## PROMPT
Without including any pictures, write out all the records word for word.

## RECORDS FOR THIS TASK
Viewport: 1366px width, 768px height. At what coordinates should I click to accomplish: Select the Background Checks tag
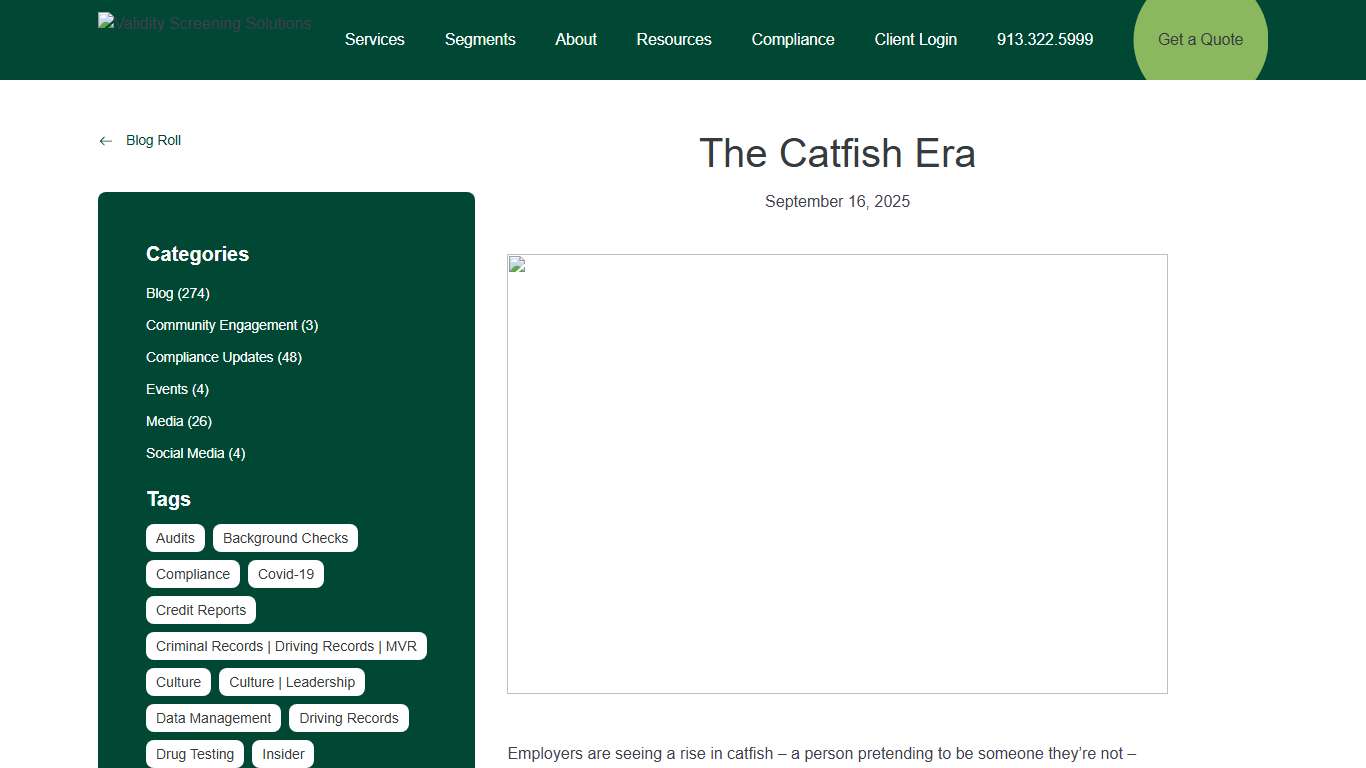(285, 538)
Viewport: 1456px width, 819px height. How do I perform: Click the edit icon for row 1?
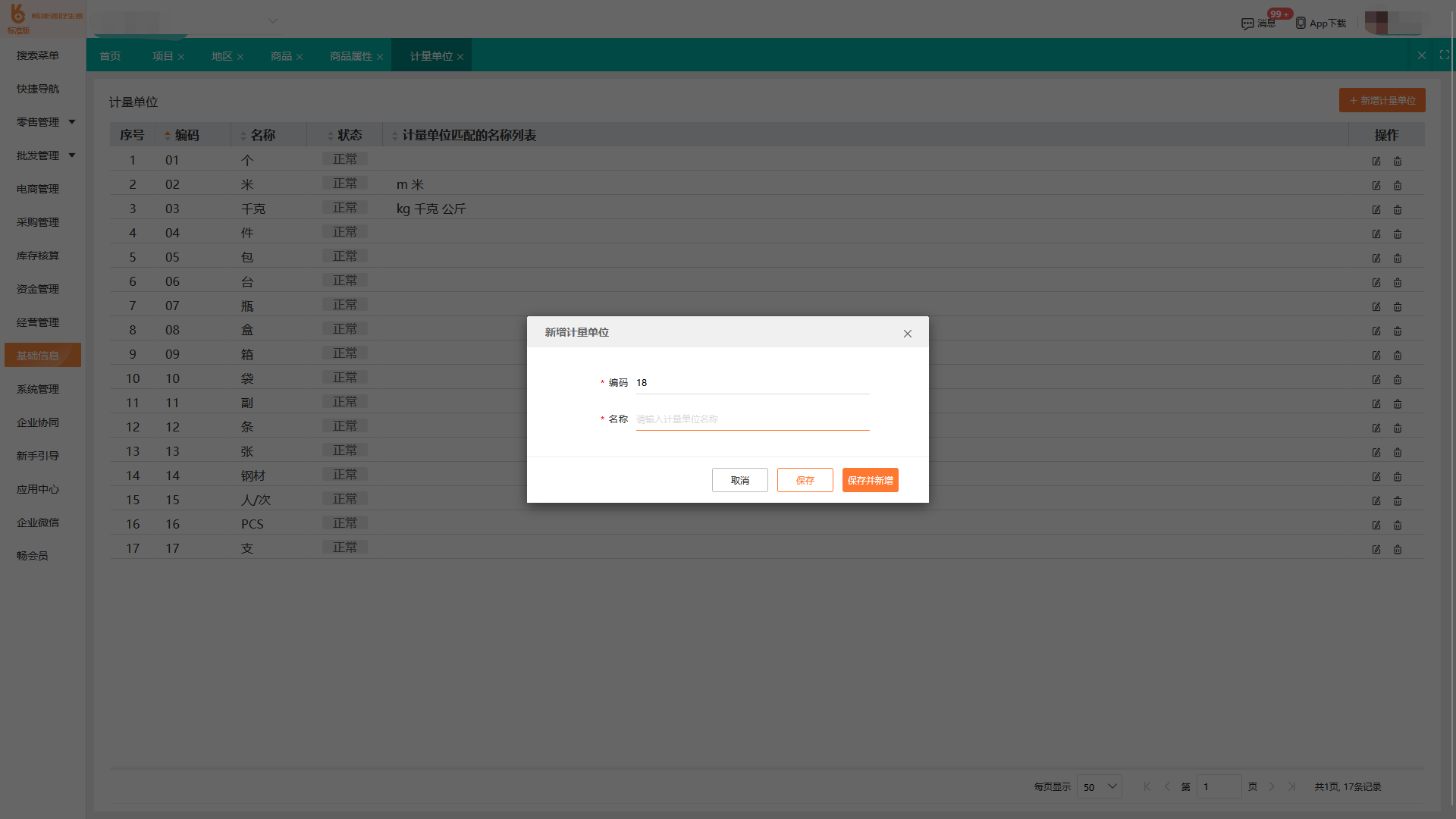(x=1376, y=161)
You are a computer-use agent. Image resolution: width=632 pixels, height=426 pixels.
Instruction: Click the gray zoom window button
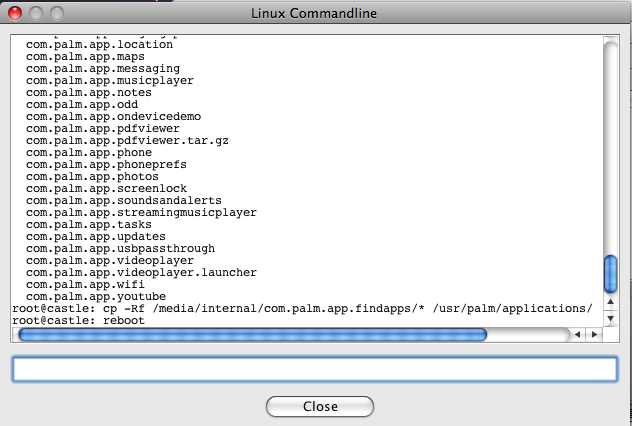click(x=57, y=13)
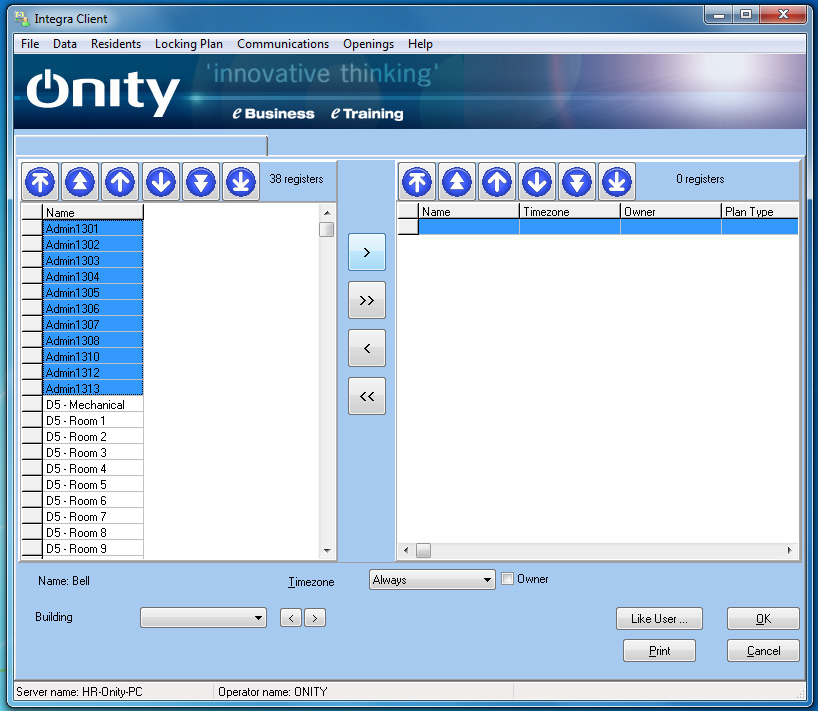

## TASK RESULT
Viewport: 1366px width, 768px height. At what coordinates should I click to accomplish: Select the Background Checks tag
(285, 538)
Viewport: 1456px width, 819px height. How do I perform: Click the edit icon for row 1?
(x=1376, y=161)
You are a computer-use agent. Image resolution: width=632 pixels, height=426 pixels.
Instruction: Click the gray zoom window button
click(x=57, y=13)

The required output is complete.